И я вставал и шел. По дороге, держа мой локоть, Астахов убеждал меня:

— Не сердитесь на нее. Она к вам замечательно относится.

Катя так радовалась моему приходу, что я обмирал от счастья.

Я пил с ними чай, останавливая время, — кроме этого стола, за которым она сидела сейчас, мне ничего на свете не надо было. Даже присутствие Астахова не слишком меня угнетало. Я научился уговаривать себя словами Кати:

— Когда вы, наконец, поймете, что вы существуете отдельно от всех! Вам этого мало?

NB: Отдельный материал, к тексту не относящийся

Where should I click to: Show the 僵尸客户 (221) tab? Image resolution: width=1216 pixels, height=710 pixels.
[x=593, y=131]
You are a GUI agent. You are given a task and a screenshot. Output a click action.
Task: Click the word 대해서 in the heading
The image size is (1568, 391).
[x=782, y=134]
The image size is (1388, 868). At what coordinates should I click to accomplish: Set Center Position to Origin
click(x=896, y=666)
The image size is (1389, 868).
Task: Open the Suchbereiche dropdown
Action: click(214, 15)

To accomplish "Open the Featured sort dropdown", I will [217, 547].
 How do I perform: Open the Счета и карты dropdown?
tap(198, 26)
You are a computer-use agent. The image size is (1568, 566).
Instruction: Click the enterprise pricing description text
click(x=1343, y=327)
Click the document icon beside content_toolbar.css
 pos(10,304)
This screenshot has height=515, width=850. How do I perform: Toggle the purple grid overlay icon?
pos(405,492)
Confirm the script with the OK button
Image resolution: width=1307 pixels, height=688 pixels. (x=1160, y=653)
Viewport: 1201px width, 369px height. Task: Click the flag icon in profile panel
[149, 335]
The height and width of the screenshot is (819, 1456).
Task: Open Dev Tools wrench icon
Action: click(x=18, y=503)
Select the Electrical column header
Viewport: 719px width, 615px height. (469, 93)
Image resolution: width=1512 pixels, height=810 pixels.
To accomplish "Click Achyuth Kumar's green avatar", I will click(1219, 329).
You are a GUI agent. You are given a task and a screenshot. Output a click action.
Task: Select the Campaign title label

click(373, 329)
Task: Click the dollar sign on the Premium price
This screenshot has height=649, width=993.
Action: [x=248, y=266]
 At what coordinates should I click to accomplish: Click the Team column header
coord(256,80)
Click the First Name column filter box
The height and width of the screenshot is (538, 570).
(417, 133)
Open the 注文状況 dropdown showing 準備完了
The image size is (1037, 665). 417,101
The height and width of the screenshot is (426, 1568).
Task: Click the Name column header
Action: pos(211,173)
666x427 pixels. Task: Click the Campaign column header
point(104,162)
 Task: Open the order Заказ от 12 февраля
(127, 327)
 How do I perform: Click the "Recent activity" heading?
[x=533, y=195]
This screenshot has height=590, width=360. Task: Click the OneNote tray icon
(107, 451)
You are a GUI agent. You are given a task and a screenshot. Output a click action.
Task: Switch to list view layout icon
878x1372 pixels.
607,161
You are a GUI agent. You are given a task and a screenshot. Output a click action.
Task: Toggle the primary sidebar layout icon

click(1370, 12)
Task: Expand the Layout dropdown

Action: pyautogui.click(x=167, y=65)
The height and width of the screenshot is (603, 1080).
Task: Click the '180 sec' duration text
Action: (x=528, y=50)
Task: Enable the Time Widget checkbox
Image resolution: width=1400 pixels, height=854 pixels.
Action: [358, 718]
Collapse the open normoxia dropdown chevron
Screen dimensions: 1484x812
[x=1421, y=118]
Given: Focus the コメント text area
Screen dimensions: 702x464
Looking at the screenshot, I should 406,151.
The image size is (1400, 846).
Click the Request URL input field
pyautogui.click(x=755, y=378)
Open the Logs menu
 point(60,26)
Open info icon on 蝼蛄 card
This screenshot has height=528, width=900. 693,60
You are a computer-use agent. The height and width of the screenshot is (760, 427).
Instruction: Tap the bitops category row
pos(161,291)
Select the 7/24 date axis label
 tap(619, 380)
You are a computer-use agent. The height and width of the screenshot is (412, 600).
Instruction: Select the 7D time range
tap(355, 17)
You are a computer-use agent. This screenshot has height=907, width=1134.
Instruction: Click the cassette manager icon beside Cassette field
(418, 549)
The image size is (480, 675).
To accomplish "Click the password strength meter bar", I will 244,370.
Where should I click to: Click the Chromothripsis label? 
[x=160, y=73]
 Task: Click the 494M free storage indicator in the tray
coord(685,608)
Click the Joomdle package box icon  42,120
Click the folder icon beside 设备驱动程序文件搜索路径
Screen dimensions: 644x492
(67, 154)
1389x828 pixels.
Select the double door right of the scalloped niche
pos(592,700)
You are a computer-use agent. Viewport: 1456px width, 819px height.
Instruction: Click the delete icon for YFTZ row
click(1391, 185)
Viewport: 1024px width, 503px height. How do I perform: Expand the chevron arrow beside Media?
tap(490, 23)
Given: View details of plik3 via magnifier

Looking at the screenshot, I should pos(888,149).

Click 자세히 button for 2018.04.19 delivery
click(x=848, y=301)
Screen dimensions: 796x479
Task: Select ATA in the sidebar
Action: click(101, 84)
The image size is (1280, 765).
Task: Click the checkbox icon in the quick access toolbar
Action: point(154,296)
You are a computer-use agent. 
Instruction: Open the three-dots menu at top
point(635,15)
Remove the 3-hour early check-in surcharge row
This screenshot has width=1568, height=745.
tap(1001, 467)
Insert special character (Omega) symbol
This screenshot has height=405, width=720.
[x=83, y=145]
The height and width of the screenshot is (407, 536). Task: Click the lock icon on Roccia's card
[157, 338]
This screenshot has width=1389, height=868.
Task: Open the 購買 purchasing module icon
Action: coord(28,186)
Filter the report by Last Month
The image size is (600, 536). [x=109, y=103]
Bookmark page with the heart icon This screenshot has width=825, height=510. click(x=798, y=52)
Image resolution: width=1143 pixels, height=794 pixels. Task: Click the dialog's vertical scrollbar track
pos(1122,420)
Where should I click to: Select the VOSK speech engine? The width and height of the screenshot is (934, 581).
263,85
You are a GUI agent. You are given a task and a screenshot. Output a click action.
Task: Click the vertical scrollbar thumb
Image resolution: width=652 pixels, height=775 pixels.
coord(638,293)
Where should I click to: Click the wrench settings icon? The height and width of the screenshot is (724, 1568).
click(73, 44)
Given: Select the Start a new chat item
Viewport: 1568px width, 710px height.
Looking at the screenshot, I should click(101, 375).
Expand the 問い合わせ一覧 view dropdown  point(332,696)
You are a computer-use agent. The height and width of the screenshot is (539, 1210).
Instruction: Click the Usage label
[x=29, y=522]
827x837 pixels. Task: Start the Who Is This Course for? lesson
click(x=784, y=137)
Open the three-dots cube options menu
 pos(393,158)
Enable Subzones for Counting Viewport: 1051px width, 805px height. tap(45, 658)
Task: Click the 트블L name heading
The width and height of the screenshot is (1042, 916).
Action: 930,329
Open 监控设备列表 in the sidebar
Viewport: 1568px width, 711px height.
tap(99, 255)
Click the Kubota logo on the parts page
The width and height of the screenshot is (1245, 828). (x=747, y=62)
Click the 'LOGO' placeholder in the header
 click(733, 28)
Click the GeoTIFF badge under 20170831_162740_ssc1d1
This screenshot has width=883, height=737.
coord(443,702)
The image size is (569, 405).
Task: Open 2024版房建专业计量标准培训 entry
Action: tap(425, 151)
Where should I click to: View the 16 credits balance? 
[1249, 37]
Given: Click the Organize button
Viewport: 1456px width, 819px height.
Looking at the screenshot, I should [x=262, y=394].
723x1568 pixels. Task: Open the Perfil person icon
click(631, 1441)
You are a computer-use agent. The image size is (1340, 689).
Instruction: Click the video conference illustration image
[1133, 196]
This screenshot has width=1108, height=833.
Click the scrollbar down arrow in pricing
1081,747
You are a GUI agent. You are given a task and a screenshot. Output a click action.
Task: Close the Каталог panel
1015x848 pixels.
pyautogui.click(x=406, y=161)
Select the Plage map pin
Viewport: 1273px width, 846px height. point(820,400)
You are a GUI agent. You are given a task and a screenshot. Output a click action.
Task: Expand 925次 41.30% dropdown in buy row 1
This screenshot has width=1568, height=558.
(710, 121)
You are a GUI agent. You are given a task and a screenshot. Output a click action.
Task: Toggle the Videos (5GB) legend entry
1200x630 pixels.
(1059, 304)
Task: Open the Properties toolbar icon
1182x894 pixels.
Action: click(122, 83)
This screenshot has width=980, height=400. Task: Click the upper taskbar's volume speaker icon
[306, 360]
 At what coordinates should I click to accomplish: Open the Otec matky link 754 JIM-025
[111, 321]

Она говорила это яростно, с такой силой убежденности, что я обмякал и сдавался. Но стоило мне расстаться с ней, как мутные волны ревности били меня об стены домов. Тот же чайный стол, за которым я только что был счастлив, тот же Астахов, милым шуткам которого я только что смеялся, Катя та же Катя, все та же Катя, принадлежавшая другому, рвали меня в куски. Я кружил по Озерному переулку, таясь в тени домов, светились на весь земной шар три угловых окошка, хлопала входная парадная дверь на тугой пружине, люди входили и выходили из этого дома, не представляя себе, в какой дом они входят и выходят, висел в небе балкон, меченный моей мукой. Он был единственный от горизонта до горизонта. Сперва гасло одно окно, потом второе — эго еще можно было вынести. Третье окно, в спальне, гремело в меня светом, и, когда свет мерк в нем, я подбирал себя мертвым с земли и уползал к себе на Саперный.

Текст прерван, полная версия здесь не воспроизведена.